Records
────

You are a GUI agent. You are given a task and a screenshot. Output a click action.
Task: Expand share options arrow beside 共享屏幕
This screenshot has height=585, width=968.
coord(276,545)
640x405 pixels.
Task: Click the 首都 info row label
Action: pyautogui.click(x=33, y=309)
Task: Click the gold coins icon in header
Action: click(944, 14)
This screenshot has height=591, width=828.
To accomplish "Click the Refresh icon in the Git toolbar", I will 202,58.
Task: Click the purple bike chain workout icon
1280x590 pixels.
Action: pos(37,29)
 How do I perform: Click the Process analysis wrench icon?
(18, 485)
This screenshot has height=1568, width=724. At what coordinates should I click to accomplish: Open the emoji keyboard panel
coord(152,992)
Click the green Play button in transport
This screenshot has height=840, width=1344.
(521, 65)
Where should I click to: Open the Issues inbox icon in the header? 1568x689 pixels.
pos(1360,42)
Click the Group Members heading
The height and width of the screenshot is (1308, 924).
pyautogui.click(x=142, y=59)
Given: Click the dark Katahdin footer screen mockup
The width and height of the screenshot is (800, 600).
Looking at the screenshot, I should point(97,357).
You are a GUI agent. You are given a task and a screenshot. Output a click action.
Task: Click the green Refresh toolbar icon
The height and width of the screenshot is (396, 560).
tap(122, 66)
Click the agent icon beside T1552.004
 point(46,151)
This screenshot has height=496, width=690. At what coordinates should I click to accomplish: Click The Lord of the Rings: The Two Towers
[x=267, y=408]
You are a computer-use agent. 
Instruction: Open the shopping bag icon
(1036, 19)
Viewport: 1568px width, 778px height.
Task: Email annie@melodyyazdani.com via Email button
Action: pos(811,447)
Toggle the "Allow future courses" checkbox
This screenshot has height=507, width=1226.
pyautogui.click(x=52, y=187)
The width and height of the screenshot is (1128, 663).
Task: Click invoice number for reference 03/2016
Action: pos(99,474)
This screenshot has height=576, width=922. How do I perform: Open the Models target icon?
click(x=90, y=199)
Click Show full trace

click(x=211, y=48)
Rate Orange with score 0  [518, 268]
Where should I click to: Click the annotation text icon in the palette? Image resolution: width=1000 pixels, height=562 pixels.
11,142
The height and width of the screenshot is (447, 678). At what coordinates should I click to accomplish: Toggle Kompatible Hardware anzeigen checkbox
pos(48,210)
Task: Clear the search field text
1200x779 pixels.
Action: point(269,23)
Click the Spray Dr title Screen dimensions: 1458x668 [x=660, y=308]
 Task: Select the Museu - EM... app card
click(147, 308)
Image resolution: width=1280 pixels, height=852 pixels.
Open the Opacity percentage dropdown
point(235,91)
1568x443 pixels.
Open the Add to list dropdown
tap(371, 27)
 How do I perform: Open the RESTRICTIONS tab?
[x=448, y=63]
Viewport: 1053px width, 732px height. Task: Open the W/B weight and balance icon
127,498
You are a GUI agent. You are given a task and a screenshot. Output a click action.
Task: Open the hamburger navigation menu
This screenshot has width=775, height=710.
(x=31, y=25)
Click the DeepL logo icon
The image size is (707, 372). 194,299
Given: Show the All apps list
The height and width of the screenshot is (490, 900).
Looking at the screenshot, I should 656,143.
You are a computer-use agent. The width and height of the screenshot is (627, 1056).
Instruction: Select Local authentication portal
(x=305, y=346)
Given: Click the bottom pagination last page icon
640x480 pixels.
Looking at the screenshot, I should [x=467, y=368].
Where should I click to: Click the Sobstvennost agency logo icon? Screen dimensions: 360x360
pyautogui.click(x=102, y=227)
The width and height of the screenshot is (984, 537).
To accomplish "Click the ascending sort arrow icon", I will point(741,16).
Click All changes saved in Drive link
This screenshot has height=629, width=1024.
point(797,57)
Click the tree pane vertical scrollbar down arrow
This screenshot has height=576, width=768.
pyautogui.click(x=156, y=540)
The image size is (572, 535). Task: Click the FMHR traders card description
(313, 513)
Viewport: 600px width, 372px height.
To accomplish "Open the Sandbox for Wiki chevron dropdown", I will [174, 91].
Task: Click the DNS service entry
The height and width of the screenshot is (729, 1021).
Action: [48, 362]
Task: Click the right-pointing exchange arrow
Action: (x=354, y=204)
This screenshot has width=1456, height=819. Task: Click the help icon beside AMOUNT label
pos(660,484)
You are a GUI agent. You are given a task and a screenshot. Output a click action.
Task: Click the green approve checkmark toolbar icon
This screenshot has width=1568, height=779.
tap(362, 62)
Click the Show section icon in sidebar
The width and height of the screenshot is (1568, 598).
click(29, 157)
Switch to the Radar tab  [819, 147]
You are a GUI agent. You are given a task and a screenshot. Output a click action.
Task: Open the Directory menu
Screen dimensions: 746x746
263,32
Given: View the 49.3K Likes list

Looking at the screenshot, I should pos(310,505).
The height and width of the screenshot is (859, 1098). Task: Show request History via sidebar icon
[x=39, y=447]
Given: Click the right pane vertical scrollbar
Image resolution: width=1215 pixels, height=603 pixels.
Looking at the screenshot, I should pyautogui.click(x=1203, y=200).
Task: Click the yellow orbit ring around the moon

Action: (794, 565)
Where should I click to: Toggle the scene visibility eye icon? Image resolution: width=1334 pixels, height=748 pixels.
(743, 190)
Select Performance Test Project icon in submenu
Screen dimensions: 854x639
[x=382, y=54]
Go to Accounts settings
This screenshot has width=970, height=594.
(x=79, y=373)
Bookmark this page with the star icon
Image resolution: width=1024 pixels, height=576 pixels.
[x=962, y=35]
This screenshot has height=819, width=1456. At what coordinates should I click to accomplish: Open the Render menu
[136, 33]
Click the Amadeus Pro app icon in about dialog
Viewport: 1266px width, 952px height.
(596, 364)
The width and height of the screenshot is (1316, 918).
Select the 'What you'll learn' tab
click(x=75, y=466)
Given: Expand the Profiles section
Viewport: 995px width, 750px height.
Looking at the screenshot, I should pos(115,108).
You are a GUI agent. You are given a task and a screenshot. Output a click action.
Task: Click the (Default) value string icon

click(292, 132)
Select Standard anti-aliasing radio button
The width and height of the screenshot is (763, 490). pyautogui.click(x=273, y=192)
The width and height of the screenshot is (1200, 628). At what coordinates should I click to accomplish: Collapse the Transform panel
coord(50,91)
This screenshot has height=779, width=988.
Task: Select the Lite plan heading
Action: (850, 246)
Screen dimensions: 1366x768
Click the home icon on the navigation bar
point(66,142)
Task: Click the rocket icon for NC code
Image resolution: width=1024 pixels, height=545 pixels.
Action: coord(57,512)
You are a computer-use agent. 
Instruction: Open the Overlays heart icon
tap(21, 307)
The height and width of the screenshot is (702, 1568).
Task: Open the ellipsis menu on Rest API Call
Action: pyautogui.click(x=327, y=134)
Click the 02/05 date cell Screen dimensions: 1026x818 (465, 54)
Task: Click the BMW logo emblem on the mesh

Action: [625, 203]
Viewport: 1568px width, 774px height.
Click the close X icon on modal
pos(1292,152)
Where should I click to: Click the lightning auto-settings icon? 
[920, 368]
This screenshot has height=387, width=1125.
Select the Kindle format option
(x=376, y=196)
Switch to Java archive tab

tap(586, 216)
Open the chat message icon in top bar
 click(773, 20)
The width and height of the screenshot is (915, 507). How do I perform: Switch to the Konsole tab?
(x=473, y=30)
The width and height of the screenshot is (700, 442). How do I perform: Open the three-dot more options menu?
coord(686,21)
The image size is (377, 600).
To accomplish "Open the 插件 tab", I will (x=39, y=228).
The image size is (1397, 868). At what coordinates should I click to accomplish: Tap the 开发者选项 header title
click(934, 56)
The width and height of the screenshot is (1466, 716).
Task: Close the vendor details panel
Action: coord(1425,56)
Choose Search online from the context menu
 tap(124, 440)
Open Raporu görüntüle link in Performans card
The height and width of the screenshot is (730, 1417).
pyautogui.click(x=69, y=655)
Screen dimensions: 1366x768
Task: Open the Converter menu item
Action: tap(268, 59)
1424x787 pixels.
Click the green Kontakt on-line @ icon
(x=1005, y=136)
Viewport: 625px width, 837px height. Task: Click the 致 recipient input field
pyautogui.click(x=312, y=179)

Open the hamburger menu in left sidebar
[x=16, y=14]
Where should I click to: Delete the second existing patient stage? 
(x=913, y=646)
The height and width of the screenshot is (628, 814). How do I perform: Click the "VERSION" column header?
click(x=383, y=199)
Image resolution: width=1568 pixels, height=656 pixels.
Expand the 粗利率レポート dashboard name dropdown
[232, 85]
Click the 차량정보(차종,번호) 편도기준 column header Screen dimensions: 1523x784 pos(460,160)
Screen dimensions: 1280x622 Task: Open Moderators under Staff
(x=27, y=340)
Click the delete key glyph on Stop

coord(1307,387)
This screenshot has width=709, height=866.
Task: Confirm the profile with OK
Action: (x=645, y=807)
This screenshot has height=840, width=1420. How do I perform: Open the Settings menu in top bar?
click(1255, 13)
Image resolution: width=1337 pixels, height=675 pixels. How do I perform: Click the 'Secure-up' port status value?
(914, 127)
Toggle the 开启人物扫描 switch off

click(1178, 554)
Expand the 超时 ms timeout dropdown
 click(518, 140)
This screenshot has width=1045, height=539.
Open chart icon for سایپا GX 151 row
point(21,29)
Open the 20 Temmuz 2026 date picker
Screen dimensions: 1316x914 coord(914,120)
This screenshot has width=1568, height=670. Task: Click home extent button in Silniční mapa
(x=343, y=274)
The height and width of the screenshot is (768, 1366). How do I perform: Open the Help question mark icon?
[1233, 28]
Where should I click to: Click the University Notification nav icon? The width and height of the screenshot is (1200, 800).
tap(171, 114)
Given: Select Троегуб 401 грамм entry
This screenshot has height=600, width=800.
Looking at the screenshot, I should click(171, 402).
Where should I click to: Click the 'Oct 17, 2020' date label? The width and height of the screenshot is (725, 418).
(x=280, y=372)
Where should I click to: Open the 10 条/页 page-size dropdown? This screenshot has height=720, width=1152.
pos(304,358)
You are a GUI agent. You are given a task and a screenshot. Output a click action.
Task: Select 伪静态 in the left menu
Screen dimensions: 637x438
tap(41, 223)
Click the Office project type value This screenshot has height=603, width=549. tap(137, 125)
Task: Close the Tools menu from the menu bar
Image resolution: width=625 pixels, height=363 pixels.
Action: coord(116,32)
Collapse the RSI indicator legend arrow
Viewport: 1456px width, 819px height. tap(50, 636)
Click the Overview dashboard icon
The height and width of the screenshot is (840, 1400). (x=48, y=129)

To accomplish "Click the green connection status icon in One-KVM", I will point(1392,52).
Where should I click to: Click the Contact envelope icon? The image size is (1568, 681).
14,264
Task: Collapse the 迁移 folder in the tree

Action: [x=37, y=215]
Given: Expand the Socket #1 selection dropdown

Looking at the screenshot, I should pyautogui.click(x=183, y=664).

────

Directions for this task: Change "Expand" to "Unfold" everywhere in the stretch from the line containing "This screenshot has height=840, width=1420." through the end of the entries. Write out those lines again with nothing else altered.

Completed exercise:
This screenshot has height=840, width=1420. How do I perform: Open the Settings menu in top bar?
click(1255, 13)
Image resolution: width=1337 pixels, height=675 pixels. How do I perform: Click the 'Secure-up' port status value?
(914, 127)
Toggle the 开启人物扫描 switch off

click(1178, 554)
Unfold the 超时 ms timeout dropdown
 click(518, 140)
This screenshot has width=1045, height=539.
Open chart icon for سایپا GX 151 row
point(21,29)
Open the 20 Temmuz 2026 date picker
Screen dimensions: 1316x914 coord(914,120)
This screenshot has width=1568, height=670. Task: Click home extent button in Silniční mapa
(x=343, y=274)
The height and width of the screenshot is (768, 1366). How do I perform: Open the Help question mark icon?
[1233, 28]
Where should I click to: Click the University Notification nav icon? The width and height of the screenshot is (1200, 800).
tap(171, 114)
Given: Select Троегуб 401 грамм entry
This screenshot has height=600, width=800.
Looking at the screenshot, I should click(171, 402).
Where should I click to: Click the 'Oct 17, 2020' date label? The width and height of the screenshot is (725, 418).
(x=280, y=372)
Where should I click to: Open the 10 条/页 page-size dropdown? This screenshot has height=720, width=1152.
pos(304,358)
You are a GUI agent. You are given a task and a screenshot. Output a click action.
Task: Select 伪静态 in the left menu
Screen dimensions: 637x438
tap(41, 223)
Click the Office project type value This screenshot has height=603, width=549. tap(137, 125)
Task: Close the Tools menu from the menu bar
Image resolution: width=625 pixels, height=363 pixels.
Action: coord(116,32)
Collapse the RSI indicator legend arrow
Viewport: 1456px width, 819px height. tap(50, 636)
Click the Overview dashboard icon
The height and width of the screenshot is (840, 1400). (x=48, y=129)

To accomplish "Click the green connection status icon in One-KVM", I will point(1392,52).
Where should I click to: Click the Contact envelope icon? The image size is (1568, 681).
14,264
Task: Collapse the 迁移 folder in the tree

Action: [x=37, y=215]
Given: Unfold the Socket #1 selection dropdown

Looking at the screenshot, I should pyautogui.click(x=183, y=664).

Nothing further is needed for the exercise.